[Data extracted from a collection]
--- --- ---

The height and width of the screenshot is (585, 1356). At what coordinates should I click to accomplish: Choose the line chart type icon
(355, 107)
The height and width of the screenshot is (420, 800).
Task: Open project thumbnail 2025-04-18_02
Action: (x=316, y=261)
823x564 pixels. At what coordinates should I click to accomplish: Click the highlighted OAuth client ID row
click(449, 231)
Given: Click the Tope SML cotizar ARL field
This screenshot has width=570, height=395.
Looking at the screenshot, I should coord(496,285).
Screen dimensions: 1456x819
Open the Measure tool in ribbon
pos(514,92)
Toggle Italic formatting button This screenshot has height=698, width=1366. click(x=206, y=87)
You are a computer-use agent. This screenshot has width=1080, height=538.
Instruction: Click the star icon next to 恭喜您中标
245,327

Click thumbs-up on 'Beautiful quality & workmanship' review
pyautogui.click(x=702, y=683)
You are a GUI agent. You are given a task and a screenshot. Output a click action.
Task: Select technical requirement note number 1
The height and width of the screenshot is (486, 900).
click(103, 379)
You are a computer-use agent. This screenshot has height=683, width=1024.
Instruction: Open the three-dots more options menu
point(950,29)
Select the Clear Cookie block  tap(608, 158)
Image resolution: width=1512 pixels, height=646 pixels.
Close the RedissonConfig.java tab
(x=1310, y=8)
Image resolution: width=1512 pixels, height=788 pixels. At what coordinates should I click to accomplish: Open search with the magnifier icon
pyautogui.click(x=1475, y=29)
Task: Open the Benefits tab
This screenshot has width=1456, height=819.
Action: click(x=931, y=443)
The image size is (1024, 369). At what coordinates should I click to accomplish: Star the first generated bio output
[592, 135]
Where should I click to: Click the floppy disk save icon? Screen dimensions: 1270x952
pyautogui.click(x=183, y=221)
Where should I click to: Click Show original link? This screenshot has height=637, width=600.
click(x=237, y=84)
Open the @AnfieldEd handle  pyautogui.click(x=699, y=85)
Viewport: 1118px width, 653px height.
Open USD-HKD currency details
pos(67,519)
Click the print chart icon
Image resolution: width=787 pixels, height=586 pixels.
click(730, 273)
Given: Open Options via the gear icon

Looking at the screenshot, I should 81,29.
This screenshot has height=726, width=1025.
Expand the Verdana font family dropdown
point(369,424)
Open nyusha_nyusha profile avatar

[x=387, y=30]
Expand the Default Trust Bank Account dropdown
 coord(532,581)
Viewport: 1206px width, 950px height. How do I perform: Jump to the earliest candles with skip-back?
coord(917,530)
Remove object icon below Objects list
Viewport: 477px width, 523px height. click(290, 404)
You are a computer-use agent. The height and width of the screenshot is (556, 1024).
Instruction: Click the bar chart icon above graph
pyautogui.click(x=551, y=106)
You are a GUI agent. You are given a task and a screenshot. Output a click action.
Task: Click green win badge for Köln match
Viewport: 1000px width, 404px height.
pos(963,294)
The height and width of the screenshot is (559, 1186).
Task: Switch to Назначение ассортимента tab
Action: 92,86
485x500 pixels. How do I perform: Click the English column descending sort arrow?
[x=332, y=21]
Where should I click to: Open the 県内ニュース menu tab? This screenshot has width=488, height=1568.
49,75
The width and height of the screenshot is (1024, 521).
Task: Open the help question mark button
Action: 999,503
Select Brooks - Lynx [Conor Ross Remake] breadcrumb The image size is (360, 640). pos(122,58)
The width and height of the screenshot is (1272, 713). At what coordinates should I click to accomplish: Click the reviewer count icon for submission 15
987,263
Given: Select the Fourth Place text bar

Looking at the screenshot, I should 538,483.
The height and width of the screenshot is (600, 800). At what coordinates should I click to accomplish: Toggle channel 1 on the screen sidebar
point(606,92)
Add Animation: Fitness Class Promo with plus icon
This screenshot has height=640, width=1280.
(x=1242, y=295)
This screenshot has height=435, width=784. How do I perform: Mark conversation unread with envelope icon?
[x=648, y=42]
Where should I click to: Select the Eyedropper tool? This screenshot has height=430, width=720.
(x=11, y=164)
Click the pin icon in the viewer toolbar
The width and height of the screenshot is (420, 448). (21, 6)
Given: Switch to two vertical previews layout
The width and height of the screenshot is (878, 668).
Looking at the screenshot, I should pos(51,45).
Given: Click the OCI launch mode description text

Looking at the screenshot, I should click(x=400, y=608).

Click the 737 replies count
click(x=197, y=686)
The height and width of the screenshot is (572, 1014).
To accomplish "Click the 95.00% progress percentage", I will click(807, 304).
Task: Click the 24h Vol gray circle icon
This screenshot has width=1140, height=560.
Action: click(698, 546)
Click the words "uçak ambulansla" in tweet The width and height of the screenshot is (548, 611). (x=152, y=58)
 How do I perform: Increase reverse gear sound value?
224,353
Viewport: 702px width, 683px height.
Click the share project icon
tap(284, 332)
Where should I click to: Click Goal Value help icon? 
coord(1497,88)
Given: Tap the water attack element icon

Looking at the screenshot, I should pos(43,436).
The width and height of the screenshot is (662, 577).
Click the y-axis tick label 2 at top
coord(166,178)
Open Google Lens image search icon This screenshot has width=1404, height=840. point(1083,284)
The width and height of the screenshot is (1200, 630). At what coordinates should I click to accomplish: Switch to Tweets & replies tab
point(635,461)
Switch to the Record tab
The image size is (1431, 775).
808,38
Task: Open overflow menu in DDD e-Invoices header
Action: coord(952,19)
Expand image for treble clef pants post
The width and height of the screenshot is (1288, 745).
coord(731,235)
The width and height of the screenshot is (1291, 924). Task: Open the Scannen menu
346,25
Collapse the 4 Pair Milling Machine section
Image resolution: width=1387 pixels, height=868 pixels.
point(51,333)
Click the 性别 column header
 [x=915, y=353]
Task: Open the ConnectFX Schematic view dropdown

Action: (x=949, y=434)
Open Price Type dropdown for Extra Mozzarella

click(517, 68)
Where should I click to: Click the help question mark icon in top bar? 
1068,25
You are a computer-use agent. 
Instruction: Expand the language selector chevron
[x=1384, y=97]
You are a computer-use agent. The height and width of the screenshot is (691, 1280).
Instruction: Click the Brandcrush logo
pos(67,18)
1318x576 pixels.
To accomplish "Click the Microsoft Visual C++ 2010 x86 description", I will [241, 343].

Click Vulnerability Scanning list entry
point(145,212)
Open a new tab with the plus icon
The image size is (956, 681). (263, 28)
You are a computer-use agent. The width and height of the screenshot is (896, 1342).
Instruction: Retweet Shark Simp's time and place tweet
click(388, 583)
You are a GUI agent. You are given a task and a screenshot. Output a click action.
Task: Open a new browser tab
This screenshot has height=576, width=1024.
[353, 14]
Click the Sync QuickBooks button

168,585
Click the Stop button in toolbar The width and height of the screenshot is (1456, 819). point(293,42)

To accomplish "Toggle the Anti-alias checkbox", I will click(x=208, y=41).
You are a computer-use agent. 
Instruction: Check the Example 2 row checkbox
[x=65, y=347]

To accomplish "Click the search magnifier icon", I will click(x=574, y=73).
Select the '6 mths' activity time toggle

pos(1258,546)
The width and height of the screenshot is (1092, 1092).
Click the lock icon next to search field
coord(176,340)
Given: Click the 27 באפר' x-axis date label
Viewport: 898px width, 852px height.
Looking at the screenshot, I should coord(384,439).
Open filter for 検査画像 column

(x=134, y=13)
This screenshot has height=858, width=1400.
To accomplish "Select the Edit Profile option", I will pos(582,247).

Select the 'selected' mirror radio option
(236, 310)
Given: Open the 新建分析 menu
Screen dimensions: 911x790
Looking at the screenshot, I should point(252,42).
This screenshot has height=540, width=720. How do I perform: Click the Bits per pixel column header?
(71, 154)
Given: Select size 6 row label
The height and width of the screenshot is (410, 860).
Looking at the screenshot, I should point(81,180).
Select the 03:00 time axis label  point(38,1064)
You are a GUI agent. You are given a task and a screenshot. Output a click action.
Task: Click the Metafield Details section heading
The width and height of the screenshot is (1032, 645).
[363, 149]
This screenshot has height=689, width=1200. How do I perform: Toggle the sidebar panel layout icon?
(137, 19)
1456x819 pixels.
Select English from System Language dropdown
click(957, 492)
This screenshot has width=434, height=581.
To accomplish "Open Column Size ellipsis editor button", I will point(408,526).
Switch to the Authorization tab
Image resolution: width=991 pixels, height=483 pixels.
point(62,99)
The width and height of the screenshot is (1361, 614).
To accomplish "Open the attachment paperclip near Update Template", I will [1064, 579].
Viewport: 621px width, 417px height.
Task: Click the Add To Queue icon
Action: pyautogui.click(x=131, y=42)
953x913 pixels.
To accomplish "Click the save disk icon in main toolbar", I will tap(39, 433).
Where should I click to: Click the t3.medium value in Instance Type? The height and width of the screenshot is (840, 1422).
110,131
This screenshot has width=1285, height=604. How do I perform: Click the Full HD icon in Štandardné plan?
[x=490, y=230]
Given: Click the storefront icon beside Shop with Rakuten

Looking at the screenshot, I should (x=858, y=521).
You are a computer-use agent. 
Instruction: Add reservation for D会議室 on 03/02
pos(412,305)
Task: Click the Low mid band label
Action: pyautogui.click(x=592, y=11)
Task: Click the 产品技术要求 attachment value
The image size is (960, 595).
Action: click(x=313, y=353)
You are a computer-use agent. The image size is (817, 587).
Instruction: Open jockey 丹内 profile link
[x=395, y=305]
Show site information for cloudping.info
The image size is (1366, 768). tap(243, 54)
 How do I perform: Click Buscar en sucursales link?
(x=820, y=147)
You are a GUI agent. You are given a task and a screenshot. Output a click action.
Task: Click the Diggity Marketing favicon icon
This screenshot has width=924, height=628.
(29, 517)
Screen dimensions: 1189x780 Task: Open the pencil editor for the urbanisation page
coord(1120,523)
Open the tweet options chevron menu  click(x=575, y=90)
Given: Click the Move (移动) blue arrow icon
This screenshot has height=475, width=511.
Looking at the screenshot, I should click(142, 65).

--- --- ---

» **PROMPT**
Would you print exactly the lines from the first line of the entries above through the line that has "Given: Click the Tope SML cotizar ARL field", both included, and stop there?

» **ANSWER BELOW**
The height and width of the screenshot is (585, 1356). At what coordinates should I click to accomplish: Choose the line chart type icon
(355, 107)
The height and width of the screenshot is (420, 800).
Task: Open project thumbnail 2025-04-18_02
Action: (x=316, y=261)
823x564 pixels. At what coordinates should I click to accomplish: Click the highlighted OAuth client ID row
click(449, 231)
Given: Click the Tope SML cotizar ARL field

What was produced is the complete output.